WHAT TO DO ::
Below are the entries to work from; restate word for word the portion that opens with the line containing "Select FALSE for" and closes with the line containing "Apply italic formatting to text", keeping both.

Collected data entries:
+---+

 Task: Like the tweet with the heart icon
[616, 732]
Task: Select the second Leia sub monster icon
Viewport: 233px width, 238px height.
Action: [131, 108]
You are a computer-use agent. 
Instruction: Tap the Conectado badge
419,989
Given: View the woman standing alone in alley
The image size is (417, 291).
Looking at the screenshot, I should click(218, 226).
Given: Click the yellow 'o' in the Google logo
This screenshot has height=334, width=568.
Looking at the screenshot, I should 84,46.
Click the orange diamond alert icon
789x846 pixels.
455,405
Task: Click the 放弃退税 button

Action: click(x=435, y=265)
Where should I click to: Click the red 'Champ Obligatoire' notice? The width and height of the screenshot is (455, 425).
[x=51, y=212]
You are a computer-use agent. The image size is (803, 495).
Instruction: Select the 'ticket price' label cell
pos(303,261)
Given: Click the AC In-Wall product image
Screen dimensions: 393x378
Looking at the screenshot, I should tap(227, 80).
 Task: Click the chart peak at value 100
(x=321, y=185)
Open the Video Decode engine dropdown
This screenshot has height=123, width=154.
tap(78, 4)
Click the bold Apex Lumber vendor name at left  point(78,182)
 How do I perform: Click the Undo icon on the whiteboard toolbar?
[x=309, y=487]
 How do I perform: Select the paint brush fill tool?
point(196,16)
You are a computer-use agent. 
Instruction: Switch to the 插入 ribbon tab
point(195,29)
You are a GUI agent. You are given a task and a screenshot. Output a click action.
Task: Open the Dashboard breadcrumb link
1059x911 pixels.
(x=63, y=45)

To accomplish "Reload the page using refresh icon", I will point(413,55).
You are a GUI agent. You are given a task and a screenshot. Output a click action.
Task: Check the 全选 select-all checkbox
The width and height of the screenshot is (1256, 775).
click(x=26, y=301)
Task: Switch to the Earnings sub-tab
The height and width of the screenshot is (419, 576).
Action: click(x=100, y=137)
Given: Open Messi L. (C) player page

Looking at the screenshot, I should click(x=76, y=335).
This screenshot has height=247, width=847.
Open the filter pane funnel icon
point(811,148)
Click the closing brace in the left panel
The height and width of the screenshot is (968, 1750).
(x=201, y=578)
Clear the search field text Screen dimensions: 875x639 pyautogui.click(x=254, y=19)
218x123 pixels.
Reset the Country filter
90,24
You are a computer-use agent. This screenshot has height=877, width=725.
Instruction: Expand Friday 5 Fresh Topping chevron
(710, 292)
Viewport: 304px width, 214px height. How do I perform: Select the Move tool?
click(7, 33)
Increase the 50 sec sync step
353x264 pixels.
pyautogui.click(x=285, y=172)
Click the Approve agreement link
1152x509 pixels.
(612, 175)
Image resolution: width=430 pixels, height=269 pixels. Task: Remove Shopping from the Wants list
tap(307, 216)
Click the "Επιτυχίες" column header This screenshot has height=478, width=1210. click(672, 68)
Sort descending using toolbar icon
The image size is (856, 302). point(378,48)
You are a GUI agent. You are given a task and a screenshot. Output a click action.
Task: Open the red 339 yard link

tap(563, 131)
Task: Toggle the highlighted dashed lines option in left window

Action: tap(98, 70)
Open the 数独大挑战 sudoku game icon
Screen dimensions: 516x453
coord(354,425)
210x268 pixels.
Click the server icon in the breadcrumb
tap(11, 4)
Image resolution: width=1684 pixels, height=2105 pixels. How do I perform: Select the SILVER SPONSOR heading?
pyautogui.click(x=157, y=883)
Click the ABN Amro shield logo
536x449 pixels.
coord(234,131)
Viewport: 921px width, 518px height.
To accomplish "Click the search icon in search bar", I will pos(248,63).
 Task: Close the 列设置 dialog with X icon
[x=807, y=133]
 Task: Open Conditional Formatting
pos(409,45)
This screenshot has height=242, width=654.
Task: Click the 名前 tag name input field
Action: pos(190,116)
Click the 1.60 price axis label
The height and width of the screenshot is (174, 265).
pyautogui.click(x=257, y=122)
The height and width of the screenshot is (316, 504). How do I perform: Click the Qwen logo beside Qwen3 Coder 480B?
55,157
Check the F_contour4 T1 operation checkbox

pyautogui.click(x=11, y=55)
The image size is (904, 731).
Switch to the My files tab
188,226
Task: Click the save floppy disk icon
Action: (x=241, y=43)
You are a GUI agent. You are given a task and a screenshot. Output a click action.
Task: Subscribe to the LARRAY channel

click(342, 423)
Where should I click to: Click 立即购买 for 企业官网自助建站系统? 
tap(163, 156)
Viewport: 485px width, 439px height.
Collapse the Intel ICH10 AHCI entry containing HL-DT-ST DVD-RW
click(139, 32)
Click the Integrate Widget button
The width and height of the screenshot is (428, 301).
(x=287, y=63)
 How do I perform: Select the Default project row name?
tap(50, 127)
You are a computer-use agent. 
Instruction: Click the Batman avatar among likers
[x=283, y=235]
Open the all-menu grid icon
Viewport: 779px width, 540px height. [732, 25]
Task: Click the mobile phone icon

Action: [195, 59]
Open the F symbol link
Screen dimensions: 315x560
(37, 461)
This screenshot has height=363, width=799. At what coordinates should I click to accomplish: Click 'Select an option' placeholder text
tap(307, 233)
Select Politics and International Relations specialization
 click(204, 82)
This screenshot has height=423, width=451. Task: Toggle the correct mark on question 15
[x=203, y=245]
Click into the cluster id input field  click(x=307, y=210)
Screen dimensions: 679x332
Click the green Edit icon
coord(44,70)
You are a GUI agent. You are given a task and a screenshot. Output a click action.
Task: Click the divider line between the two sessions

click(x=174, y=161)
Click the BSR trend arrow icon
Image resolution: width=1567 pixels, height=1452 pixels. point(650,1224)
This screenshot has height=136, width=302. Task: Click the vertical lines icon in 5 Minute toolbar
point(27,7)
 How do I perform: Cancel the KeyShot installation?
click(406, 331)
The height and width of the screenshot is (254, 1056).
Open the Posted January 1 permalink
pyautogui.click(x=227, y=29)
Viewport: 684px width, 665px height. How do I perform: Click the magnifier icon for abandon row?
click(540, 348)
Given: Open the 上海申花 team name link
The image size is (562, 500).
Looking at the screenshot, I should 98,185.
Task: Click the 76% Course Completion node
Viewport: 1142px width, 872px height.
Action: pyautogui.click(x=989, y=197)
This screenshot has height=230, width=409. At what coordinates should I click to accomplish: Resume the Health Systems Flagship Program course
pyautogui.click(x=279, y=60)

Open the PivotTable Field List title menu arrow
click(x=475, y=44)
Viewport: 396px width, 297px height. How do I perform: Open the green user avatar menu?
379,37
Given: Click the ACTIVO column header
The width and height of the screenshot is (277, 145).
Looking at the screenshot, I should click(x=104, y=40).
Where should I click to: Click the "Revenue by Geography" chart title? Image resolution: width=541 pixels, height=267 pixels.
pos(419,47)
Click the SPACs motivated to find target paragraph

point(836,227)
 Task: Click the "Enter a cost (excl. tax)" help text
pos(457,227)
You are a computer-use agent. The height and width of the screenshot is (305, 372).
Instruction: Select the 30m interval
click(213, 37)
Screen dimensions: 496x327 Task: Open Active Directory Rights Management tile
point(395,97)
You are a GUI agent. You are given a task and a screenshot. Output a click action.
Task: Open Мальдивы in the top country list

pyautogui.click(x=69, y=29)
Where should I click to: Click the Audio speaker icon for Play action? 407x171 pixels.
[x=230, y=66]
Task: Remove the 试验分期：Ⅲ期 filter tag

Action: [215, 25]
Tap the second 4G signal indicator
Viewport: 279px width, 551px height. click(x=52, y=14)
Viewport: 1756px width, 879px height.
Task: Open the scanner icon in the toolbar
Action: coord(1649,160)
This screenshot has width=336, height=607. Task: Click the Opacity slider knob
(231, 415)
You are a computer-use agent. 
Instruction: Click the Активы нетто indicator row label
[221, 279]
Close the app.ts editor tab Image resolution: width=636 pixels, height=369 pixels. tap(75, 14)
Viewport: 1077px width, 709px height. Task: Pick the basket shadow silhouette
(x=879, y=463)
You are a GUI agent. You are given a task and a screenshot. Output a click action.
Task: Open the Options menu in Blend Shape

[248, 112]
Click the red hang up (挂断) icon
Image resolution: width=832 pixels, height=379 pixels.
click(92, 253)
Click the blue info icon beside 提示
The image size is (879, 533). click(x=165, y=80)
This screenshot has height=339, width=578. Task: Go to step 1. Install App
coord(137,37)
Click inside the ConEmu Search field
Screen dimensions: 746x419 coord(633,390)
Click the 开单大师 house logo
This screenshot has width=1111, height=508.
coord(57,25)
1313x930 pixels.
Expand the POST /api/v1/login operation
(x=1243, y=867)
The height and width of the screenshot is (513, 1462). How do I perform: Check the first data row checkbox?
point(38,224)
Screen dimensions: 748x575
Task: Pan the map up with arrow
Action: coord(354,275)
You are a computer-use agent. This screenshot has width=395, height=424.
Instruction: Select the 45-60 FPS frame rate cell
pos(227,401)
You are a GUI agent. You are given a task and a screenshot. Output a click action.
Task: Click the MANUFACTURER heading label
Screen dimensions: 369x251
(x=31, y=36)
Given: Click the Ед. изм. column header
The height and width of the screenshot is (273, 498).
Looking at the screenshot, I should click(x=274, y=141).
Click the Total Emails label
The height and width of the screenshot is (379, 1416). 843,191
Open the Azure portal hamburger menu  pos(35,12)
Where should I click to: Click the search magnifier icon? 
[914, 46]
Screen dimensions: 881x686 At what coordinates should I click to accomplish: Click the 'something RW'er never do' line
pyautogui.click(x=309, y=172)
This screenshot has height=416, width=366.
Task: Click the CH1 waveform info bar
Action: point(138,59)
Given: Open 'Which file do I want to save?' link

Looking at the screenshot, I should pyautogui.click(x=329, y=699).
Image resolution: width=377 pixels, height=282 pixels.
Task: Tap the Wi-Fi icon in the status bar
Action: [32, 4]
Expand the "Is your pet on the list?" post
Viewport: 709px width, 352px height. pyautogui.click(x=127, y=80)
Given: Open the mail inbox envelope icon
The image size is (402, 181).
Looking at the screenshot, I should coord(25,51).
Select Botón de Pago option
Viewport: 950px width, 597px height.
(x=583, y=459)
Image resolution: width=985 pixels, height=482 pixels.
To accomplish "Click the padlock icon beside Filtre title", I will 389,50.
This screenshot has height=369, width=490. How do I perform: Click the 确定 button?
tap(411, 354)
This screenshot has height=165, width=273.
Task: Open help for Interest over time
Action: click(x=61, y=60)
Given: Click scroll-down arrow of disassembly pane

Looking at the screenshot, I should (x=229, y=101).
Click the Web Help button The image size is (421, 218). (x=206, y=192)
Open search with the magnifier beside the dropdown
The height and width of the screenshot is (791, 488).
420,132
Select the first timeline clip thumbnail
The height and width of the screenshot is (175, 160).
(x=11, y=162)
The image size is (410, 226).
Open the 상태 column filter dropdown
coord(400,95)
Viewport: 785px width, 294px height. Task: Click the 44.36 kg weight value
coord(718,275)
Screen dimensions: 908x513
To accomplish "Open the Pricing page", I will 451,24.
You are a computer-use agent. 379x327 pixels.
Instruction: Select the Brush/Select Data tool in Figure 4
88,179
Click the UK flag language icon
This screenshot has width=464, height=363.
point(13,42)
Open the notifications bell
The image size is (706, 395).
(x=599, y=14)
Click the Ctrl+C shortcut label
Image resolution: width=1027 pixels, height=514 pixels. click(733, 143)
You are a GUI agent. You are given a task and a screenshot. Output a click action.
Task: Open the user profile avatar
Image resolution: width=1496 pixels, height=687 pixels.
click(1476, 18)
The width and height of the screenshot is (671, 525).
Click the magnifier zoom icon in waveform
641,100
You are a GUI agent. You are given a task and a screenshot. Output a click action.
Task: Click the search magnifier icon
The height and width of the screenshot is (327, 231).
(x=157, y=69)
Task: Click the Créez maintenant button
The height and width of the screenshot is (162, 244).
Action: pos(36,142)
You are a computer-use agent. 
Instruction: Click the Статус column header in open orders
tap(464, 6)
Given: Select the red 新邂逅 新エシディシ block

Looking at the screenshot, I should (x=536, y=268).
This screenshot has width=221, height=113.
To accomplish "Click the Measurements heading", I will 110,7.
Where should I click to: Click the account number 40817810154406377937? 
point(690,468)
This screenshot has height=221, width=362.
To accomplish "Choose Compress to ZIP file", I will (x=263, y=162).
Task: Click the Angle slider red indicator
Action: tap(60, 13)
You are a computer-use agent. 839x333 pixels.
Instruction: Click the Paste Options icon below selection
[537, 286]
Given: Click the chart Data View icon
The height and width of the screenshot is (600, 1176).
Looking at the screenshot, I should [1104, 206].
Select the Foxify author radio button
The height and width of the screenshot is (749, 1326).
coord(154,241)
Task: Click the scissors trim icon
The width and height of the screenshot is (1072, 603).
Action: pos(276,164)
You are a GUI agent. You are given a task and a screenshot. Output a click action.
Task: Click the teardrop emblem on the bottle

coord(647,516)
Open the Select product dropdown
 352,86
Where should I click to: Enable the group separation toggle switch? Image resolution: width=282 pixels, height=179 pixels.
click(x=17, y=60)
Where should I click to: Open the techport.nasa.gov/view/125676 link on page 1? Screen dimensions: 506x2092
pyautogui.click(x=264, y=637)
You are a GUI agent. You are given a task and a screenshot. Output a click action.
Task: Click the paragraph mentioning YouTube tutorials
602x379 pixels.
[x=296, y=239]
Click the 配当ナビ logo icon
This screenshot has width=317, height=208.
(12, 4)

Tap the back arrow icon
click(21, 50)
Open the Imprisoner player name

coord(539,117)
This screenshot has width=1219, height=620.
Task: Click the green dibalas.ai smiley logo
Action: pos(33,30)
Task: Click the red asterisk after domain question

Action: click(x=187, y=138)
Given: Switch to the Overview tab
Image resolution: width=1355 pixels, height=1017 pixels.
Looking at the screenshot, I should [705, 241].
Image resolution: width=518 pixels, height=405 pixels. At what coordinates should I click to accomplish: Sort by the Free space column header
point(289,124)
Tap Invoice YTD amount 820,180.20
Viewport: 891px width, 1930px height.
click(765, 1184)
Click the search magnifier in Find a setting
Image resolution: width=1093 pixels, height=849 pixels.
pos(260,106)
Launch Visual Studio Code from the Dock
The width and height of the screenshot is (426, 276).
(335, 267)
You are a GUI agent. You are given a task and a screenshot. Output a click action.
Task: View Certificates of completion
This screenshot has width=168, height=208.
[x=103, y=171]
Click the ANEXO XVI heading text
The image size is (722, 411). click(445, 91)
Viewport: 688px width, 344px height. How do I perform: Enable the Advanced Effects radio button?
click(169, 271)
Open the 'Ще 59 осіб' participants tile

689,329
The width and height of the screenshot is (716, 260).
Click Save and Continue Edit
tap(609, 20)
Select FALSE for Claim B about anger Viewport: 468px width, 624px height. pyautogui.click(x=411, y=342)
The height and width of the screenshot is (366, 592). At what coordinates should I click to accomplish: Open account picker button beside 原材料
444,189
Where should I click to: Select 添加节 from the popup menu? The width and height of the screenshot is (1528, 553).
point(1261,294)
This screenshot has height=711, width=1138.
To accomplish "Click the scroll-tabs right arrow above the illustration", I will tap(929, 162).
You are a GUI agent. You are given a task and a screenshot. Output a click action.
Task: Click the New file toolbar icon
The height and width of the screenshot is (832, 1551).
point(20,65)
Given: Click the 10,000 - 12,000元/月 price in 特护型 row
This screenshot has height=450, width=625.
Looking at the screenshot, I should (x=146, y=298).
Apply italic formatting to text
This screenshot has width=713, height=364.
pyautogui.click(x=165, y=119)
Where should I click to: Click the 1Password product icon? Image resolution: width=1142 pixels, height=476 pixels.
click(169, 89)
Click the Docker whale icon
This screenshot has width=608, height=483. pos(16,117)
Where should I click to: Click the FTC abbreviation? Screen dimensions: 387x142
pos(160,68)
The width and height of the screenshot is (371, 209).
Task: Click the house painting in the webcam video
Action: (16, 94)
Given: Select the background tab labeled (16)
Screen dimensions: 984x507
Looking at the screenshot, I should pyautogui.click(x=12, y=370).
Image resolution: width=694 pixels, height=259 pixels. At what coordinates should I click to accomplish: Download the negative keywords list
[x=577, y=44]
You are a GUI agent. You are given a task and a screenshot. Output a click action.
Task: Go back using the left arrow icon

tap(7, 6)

+---+

RESPONSE BELOW ::
Select FALSE for Claim B about anger Viewport: 468px width, 624px height. pyautogui.click(x=411, y=342)
The height and width of the screenshot is (366, 592). At what coordinates should I click to accomplish: Open account picker button beside 原材料
444,189
Where should I click to: Select 添加节 from the popup menu? The width and height of the screenshot is (1528, 553).
point(1261,294)
This screenshot has height=711, width=1138.
To accomplish "Click the scroll-tabs right arrow above the illustration", I will tap(929, 162).
You are a GUI agent. You are given a task and a screenshot. Output a click action.
Task: Click the New file toolbar icon
The height and width of the screenshot is (832, 1551).
point(20,65)
Given: Click the 10,000 - 12,000元/月 price in 特护型 row
This screenshot has height=450, width=625.
Looking at the screenshot, I should (x=146, y=298).
Apply italic formatting to text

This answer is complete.